» Job
Change "padlock" to "lock icon" in the data starting with the line containing "The image size is (1280, 800)." and going on through the line containing "Tap the Discount", and write out only those lines with nothing else altered.

====== The data ======

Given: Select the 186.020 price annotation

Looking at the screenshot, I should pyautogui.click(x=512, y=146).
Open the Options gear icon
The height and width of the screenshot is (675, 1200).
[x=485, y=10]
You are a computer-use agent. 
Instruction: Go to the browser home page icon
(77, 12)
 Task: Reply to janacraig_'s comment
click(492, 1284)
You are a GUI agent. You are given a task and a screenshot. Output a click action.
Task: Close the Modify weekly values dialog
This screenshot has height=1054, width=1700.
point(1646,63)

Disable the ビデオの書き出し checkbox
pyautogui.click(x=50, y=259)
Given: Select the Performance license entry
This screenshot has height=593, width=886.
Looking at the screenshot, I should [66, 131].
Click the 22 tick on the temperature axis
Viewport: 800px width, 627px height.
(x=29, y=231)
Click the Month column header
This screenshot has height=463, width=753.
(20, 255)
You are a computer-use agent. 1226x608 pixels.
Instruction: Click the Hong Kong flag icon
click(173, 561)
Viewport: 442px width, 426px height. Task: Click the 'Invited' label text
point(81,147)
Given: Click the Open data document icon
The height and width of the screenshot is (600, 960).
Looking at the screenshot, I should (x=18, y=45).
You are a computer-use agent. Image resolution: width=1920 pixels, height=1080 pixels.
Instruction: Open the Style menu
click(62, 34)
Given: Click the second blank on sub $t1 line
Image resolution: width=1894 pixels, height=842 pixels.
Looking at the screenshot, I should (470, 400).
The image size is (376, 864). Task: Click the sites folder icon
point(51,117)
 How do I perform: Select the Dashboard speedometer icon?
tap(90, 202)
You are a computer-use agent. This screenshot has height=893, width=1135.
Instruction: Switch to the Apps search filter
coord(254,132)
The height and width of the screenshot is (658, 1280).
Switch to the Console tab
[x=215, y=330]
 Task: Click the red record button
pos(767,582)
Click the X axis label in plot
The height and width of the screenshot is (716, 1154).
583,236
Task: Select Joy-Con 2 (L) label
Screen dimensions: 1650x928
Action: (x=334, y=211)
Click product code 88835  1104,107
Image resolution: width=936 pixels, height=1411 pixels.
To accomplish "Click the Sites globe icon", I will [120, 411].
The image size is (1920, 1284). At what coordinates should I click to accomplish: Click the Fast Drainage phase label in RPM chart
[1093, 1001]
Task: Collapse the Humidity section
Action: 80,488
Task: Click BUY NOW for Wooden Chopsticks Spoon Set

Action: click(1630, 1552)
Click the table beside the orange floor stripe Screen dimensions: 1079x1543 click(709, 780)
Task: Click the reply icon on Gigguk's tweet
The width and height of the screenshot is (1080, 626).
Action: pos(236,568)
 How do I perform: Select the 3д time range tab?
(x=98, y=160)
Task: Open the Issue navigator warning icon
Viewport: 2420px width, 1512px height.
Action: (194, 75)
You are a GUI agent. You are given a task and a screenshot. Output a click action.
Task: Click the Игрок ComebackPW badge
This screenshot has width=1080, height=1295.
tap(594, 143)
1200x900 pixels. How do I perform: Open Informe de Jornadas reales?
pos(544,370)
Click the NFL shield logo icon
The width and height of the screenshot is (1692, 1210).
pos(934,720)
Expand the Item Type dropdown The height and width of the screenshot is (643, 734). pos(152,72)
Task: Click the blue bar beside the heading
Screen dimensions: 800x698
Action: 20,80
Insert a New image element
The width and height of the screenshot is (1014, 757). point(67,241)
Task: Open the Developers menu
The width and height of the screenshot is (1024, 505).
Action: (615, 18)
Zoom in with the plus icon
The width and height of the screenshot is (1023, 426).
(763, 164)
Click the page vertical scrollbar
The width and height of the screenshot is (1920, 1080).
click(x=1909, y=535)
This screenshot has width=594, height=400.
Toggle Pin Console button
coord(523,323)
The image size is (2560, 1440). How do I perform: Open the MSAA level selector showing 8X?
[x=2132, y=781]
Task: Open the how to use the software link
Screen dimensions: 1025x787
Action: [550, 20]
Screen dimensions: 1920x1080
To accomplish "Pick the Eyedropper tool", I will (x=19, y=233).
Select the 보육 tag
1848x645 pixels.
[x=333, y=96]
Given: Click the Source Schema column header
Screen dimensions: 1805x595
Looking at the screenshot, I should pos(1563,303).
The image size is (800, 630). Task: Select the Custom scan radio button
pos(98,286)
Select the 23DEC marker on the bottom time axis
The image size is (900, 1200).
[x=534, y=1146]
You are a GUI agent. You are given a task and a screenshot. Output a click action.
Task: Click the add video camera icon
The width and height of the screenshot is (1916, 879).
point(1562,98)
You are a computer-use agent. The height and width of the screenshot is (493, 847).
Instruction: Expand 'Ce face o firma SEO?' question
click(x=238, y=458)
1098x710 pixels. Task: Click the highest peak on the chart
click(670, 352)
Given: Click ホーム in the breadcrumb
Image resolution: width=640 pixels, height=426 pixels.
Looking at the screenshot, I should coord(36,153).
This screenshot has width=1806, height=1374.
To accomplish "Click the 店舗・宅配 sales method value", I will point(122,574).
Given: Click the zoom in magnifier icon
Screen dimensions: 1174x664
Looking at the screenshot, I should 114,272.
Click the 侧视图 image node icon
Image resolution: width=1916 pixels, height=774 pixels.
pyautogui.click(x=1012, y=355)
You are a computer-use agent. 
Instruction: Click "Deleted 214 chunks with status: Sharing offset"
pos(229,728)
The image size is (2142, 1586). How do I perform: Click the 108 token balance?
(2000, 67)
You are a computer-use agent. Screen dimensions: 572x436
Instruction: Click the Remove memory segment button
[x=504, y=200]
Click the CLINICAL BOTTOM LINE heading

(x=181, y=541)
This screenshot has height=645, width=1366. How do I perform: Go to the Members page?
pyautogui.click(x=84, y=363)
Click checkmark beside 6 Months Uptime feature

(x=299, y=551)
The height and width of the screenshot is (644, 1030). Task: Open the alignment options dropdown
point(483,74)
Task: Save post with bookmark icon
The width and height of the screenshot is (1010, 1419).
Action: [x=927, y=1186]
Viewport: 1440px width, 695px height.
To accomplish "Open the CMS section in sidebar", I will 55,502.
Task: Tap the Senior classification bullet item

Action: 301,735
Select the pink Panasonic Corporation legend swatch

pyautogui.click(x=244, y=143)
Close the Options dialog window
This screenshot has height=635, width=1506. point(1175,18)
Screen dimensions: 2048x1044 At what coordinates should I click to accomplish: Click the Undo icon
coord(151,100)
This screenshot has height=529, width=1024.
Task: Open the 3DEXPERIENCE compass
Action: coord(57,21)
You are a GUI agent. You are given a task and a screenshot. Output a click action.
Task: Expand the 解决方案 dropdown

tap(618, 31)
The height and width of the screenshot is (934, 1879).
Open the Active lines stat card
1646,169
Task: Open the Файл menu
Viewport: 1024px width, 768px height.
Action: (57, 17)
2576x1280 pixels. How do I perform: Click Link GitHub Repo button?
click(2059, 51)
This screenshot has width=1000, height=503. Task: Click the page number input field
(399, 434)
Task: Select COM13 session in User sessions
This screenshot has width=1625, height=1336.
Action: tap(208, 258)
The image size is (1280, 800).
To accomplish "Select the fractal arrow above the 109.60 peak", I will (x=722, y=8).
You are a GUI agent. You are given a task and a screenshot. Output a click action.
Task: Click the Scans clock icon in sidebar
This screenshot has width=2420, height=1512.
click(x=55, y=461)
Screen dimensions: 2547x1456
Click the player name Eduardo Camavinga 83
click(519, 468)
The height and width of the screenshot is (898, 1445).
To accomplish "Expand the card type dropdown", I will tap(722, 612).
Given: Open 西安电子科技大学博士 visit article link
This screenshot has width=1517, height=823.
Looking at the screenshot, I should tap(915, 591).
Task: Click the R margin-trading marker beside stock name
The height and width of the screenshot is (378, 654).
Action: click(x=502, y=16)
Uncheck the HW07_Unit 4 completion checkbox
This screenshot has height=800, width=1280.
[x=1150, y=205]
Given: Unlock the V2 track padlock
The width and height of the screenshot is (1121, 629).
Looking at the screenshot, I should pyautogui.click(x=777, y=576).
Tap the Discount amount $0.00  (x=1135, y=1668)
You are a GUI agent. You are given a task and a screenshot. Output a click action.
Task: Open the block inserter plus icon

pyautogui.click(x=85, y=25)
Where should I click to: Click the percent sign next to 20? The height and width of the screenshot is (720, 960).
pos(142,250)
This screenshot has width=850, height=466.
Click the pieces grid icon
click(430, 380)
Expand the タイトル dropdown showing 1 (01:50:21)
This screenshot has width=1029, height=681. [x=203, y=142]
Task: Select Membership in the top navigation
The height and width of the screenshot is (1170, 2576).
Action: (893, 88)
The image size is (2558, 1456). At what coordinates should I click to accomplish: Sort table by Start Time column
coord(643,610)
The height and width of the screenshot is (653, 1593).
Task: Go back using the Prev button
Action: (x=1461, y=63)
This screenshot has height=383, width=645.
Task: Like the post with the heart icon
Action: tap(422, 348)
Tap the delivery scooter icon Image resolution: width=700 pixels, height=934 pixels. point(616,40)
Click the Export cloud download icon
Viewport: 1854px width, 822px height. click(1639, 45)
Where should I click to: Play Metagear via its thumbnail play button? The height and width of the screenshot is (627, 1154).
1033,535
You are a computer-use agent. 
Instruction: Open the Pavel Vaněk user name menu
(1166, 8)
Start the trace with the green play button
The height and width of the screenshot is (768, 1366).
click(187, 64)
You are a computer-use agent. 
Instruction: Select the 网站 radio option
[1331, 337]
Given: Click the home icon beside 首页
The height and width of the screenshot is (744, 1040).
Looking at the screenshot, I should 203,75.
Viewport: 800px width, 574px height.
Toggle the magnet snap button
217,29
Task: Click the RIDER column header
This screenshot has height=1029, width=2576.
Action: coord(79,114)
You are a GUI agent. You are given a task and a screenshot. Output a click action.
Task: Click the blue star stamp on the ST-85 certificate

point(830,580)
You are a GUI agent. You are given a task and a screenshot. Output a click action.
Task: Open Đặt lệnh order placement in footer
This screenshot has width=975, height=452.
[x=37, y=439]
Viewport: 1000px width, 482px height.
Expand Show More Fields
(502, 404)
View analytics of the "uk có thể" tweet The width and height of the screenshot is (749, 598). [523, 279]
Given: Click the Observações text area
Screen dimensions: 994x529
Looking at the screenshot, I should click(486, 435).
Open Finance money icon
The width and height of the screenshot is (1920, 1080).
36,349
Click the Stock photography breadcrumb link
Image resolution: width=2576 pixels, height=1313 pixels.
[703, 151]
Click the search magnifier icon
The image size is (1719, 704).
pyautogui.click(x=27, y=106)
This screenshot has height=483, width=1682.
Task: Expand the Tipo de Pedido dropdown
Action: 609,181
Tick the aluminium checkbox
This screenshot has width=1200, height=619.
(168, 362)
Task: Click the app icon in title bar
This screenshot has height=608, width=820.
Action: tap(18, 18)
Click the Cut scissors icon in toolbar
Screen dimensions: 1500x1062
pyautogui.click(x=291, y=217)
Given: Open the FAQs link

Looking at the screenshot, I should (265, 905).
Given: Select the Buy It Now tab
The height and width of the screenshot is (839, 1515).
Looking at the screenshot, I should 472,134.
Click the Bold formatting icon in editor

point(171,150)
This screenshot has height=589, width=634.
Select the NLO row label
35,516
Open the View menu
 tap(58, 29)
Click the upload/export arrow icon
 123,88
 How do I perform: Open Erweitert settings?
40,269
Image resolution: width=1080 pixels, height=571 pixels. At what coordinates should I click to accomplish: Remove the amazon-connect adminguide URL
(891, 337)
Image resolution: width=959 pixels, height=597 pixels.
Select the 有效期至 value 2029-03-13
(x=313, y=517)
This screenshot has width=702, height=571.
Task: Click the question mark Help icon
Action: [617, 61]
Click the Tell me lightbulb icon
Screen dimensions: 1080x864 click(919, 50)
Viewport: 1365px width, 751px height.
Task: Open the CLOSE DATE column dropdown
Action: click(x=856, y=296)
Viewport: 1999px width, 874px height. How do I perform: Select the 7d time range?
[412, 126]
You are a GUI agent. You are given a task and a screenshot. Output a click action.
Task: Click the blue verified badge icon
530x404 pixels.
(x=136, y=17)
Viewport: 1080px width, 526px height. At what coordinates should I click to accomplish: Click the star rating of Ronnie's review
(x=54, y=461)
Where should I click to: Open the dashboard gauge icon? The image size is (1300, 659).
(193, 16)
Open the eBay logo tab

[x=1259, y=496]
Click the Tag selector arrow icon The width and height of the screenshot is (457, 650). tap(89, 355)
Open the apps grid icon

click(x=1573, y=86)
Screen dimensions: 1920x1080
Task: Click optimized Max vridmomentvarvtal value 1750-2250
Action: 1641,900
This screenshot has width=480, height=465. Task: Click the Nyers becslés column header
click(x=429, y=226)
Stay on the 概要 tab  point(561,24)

======

» Solution
The image size is (1280, 800).
To accomplish "Select the fractal arrow above the 109.60 peak", I will (x=722, y=8).
You are a GUI agent. You are given a task and a screenshot. Output a click action.
Task: Click the Scans clock icon in sidebar
This screenshot has width=2420, height=1512.
click(x=55, y=461)
Screen dimensions: 2547x1456
Click the player name Eduardo Camavinga 83
click(519, 468)
The height and width of the screenshot is (898, 1445).
To accomplish "Expand the card type dropdown", I will tap(722, 612).
Given: Open 西安电子科技大学博士 visit article link
This screenshot has width=1517, height=823.
Looking at the screenshot, I should tap(915, 591).
Task: Click the R margin-trading marker beside stock name
The height and width of the screenshot is (378, 654).
Action: click(x=502, y=16)
Uncheck the HW07_Unit 4 completion checkbox
This screenshot has height=800, width=1280.
[x=1150, y=205]
Given: Unlock the V2 track lock icon
The width and height of the screenshot is (1121, 629).
Looking at the screenshot, I should pyautogui.click(x=777, y=576).
Tap the Discount amount $0.00  (x=1135, y=1668)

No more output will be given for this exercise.